Atopic dermatitis (AD) is a persistent inflammatory condition that has a strong correlation with oxidative stress. Histopathological hallmarks include spongiosis, epidermal hyperplasia and prominent inflammatory infiltrate. Itching, impaired skin barriers, and immunological deviations are typical symptoms of AD and are reported to be by astaxanthin (AST) a tetraterpenoid extracted from microorganisms, sea life including salmon, shrimp, krill, lobster, and bacteria and a few plants [1,2]. Research has shown that AST holds promise as a supportive skin care treatment in AD. It can inhibit lipid peroxidation, increase cAMP levels, inhibit inflammation, inhibit proinflammatory biomarkers such as IL-1β, IL-4, IL-5, and TNF-α, block NF-κB, inhibit cyclooxygenase, iNOS, prostaglandin E2, reduce serum IgE level, reduce eosinophils numbers, attenuate mast cells degranulation and activate the Nrf2/HO-1 antioxidant pathway [2]. In addition, AST has various cosmetic benefits such as improvement of skin elasticity, skin texture, and moisture content of the corneocyte layer (terminally differentiated keratinocytes). Thus, topical application of AST on AD lesions is beneficial as it might lead to improved contact time and prolong symptom-free periods in AD therapy [3].

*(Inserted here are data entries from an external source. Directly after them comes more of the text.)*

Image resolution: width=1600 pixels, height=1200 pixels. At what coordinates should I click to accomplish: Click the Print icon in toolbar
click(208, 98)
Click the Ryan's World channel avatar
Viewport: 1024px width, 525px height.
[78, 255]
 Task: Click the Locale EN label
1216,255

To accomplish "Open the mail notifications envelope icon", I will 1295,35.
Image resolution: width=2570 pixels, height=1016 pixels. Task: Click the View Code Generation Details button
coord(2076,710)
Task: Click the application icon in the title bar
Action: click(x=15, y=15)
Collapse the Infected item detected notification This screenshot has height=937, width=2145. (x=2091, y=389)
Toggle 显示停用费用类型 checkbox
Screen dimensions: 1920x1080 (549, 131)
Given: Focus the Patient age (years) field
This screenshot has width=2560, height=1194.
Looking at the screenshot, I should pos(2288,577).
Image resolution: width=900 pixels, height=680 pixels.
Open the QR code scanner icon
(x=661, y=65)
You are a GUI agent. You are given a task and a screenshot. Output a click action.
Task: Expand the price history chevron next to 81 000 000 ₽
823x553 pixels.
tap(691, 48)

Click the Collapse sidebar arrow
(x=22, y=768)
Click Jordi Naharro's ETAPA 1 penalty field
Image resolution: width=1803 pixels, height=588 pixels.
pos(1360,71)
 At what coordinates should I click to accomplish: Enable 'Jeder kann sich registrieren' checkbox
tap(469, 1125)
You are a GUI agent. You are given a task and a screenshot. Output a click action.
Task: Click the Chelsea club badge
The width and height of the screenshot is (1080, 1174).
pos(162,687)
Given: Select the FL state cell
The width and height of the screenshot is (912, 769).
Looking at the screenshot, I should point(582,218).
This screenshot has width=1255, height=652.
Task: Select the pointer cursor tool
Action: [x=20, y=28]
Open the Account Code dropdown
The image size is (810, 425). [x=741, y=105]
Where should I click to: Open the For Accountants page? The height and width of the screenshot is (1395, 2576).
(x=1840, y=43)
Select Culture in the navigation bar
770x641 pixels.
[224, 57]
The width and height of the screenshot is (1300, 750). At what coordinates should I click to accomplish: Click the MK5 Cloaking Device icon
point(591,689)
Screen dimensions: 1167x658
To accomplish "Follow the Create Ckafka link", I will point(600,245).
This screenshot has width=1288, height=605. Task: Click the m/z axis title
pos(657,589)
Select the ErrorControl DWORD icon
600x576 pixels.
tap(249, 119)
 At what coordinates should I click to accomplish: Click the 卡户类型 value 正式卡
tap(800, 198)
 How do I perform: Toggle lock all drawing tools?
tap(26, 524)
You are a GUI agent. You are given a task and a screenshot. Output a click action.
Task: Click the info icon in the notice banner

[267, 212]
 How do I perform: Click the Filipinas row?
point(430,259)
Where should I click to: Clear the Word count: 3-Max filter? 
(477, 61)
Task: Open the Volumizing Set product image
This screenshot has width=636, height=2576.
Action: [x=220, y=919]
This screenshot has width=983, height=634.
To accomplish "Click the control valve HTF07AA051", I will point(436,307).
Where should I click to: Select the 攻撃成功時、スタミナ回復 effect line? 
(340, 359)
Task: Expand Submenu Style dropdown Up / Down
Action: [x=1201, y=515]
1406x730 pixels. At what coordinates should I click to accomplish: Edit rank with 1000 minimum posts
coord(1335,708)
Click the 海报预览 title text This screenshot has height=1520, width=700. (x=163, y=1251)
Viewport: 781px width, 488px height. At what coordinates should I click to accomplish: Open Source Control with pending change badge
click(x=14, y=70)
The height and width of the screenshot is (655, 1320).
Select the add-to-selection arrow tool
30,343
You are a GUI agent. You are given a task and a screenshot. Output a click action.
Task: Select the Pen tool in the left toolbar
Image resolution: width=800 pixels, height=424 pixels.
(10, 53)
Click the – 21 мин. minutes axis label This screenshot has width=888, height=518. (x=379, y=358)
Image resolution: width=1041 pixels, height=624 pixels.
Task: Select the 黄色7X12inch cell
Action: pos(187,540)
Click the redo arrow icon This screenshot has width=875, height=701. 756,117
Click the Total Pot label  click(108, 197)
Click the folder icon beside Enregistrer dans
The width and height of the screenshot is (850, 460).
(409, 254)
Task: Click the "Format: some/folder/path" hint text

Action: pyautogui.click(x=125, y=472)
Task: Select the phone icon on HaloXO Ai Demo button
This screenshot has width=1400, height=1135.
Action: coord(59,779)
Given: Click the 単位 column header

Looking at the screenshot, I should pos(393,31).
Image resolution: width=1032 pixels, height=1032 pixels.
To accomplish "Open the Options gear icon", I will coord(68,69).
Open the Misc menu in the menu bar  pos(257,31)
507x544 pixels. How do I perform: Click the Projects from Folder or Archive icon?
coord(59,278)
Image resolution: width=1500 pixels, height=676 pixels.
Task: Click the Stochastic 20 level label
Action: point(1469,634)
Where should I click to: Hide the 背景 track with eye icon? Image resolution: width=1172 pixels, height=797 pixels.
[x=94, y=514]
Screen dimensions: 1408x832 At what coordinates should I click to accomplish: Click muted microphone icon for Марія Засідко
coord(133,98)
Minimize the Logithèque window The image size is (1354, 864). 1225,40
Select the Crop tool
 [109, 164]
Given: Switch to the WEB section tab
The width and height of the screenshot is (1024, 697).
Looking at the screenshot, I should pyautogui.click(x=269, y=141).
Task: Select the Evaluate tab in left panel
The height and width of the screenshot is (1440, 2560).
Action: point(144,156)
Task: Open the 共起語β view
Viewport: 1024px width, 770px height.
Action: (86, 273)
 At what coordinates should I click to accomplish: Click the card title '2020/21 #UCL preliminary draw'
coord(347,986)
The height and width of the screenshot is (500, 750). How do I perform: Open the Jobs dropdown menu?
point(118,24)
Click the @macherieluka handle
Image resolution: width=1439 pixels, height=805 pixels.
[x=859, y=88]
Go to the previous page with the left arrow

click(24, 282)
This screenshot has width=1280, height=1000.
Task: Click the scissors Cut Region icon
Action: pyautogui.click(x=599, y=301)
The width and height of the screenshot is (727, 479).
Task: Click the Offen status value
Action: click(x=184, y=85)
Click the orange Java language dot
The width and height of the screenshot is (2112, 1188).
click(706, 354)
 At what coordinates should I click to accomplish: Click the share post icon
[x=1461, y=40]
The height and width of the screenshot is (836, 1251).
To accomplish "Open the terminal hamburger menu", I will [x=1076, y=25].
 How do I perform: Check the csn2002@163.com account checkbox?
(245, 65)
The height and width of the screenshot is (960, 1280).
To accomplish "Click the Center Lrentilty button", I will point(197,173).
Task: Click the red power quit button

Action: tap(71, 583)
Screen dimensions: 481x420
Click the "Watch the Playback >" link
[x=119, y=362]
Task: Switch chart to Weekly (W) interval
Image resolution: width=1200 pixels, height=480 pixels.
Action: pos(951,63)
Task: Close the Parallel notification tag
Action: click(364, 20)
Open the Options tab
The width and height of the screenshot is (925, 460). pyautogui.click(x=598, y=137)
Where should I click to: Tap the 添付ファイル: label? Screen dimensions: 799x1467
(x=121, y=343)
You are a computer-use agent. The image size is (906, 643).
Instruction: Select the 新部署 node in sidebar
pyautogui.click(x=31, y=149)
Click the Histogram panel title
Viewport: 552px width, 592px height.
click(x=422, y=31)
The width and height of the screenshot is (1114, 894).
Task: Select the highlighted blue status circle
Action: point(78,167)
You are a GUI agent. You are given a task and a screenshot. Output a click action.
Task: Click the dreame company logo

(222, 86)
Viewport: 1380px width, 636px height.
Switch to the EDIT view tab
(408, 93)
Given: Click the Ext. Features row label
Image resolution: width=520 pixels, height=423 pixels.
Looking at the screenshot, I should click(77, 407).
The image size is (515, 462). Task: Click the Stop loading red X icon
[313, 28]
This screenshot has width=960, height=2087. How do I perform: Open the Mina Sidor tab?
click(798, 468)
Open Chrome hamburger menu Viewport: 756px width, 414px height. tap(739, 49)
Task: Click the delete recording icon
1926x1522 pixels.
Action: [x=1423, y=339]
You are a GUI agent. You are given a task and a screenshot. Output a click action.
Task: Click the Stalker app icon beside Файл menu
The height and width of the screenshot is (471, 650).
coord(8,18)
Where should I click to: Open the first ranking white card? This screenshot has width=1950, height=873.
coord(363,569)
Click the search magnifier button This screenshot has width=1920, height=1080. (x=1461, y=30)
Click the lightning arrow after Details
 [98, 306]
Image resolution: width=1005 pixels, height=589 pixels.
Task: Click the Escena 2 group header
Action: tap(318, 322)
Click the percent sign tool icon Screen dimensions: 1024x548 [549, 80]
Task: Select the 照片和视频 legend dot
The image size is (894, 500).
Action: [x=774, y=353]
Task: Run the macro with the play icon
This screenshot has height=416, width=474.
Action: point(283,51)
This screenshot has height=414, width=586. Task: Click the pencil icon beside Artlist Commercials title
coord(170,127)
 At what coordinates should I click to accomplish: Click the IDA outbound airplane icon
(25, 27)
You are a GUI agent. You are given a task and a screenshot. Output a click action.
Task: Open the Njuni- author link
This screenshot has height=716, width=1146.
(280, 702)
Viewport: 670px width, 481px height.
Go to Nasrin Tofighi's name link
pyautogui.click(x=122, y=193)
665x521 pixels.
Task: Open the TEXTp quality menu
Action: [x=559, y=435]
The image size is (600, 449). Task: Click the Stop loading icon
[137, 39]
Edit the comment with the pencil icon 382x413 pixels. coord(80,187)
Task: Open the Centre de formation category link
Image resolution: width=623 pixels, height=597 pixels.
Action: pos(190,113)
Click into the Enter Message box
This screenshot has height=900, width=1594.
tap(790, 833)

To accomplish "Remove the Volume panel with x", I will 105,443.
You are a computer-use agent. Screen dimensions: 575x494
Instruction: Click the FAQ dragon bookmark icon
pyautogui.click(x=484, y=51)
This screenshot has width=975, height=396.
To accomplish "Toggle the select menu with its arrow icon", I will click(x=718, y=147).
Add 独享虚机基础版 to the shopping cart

AST molecule has poor aqueous solubility (83 μg/mL), and high lipophilicity (log p > 10.3) which not only makes its absorption across the epidermis difficult but also presents formulation challenge. Besides, it is also prone to photodegradation and aggregate formation. To address these issues, an effective delivery system is desired. AST has previously encapsulated for topical applications using various nanocarriers viz. liposome [4], nanoemulsion [5], nanoparticle [6], NLC [7], SNEDDS [8], and nanocapsules [3]. Nano-flexible membrane vesicles (FMVs) dispersed in the hydrophilic polymeric matrix may be used to administer AST to deeper layers of the skin, wherein, several types of innate immune cells reside. The FMVs are soft malleable vesicles, having the ability to squeeze themselves across the tissue, and achieve desirable dermal permeation due to the presence of an edge activator in its formula. Such formulations are widely approved by US FDA, owing to the biocompatible components like phospholipid in their composition. These protect unstable compounds against degradation. Further Carbopol gel, promises good moisturizing ability, viscosity, skin adherence, occlusive effect, and increased therapeutic effect. It is popular as a polymeric base in cosmetics, pharmaceutical products and is compatible with wide variety of agents. Thus the aim of the present research work was to develop and optimize AST loaded FMVs (AST-FMVs) hydrogel using response surface methodology (RSM) to enhance effectiveness against AD, by increasing permeability and solubility across the skin-barrier. The best optimized FMV formula after loading into Carbopol hydrogel (1 %) was evaluated for its therapeutic efficacy in the hapten-induced AD model.